[Data records]

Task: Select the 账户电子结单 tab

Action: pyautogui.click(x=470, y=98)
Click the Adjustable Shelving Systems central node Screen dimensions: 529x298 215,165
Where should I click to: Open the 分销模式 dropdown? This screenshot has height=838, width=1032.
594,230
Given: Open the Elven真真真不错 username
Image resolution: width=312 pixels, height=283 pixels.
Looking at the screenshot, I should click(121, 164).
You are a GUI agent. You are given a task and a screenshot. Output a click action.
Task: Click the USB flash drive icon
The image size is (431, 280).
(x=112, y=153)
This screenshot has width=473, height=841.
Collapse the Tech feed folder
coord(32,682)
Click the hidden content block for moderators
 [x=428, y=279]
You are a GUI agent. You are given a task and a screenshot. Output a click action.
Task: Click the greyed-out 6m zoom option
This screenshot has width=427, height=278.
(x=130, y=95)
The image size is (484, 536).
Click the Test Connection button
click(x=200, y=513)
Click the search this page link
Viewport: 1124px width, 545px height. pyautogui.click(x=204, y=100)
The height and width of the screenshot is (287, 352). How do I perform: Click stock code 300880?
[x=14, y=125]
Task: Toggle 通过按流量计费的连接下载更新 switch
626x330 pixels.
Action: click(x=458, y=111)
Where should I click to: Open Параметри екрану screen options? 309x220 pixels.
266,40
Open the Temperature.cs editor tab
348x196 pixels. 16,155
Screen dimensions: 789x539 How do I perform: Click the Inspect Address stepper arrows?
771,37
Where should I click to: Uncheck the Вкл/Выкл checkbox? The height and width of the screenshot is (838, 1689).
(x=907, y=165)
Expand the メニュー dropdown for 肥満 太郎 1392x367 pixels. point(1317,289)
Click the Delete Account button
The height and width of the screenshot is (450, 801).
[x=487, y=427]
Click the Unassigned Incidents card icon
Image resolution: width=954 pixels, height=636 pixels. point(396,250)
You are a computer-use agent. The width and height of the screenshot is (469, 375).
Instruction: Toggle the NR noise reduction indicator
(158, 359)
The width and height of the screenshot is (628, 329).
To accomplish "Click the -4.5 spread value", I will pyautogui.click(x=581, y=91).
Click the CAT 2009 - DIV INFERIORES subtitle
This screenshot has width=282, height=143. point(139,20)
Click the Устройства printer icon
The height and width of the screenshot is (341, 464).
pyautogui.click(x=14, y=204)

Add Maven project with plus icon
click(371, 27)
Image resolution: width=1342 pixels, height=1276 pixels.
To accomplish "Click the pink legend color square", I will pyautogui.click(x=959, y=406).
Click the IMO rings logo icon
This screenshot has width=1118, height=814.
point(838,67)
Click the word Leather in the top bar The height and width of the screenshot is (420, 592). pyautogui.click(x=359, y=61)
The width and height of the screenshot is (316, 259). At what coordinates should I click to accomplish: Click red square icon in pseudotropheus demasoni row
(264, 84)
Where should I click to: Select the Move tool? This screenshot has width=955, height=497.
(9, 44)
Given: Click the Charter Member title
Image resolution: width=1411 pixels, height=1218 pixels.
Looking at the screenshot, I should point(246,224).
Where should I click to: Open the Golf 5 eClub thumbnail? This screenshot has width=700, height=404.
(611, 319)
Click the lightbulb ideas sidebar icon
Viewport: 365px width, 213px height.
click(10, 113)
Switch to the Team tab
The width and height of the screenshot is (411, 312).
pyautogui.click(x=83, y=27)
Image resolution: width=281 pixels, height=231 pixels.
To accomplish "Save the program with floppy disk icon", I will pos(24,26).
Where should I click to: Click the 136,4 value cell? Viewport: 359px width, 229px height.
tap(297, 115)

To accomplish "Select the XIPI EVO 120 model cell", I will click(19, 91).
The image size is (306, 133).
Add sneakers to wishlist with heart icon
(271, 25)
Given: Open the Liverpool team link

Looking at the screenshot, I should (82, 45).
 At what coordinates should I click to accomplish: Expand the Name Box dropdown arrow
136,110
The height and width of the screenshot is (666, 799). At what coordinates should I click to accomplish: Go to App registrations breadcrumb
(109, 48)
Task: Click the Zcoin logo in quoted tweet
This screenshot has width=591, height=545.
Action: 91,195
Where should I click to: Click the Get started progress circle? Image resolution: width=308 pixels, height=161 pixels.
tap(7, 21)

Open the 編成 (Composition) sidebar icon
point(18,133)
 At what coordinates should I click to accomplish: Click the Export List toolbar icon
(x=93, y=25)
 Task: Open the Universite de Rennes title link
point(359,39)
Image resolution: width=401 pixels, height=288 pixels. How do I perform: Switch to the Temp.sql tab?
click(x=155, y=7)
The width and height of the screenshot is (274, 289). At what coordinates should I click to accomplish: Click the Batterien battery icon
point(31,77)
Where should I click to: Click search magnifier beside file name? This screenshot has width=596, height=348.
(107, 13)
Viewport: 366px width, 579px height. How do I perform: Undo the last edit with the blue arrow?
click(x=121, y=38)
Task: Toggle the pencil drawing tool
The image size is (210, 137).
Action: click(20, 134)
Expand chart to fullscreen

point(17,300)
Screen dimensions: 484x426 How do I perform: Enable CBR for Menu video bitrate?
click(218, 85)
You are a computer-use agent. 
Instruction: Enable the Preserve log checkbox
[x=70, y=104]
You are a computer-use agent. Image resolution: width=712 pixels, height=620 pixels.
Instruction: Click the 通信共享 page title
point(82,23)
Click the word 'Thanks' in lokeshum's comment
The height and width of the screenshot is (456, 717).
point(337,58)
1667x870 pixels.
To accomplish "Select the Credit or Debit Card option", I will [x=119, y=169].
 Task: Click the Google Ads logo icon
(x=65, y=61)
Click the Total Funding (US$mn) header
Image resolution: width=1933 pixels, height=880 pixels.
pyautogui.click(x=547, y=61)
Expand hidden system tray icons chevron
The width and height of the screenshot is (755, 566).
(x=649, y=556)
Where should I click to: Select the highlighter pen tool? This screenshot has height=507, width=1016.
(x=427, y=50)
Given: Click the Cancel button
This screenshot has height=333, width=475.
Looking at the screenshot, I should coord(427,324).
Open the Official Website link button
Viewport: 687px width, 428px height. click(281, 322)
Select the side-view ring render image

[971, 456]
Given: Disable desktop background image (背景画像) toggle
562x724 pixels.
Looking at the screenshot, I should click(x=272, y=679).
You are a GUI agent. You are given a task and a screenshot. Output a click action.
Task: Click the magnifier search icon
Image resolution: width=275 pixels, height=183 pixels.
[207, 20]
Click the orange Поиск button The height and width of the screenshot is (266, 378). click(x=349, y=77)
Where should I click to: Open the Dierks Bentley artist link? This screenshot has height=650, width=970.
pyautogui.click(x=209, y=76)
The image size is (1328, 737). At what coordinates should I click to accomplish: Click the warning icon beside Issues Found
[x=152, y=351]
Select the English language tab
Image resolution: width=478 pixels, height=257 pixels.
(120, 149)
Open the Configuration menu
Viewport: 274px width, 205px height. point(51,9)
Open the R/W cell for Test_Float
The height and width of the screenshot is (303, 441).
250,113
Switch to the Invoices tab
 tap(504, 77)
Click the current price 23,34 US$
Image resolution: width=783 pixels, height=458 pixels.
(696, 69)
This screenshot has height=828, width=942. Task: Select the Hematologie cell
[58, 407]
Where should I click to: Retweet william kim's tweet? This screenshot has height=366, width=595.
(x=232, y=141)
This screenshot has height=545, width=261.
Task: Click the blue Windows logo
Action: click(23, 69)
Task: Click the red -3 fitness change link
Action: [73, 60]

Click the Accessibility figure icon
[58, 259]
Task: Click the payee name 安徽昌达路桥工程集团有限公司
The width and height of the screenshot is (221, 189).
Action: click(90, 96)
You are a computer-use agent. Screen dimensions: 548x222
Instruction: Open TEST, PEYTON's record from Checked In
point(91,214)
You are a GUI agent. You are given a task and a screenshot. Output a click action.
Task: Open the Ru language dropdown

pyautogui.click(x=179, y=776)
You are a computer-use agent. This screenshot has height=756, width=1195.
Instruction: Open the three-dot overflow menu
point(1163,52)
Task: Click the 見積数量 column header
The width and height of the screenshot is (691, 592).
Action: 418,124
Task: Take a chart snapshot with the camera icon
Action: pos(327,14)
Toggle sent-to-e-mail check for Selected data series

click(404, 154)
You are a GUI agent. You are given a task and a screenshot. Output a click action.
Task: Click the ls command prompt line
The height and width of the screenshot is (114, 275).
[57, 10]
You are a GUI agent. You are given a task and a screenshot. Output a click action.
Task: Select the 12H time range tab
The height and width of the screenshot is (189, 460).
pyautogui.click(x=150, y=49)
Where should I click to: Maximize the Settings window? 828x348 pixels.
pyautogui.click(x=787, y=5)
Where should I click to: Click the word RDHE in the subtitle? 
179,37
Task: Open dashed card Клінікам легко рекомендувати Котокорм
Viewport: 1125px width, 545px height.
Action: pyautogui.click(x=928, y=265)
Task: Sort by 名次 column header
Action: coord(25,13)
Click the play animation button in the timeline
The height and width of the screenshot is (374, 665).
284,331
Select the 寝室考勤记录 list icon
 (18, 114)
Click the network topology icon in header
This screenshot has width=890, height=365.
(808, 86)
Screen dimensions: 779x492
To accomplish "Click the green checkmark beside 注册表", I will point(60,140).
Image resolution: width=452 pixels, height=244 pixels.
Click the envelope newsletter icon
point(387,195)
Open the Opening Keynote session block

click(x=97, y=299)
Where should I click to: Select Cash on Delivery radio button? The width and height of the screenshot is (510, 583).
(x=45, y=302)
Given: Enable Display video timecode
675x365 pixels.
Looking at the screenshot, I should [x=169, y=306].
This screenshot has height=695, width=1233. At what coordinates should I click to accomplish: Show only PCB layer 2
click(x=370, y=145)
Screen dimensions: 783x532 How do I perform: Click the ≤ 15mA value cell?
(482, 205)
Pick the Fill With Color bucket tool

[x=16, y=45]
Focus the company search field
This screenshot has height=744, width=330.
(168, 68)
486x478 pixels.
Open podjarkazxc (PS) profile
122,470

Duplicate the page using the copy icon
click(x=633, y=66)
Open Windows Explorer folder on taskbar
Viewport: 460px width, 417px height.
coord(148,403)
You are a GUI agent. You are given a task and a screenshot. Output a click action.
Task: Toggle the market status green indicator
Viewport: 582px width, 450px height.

[/Data records]

Lines that contain "computer" should be pulled from the entries above and reported.

> Output of the exercise:
You are a computer-use agent. The width and height of the screenshot is (469, 375).
You are a computer-use agent. 
You are a computer-use agent. Image resolution: width=712 pixels, height=620 pixels.
You are a computer-use agent. Screen dimensions: 548x222
You are a computer-use agent. This screenshot has height=756, width=1195.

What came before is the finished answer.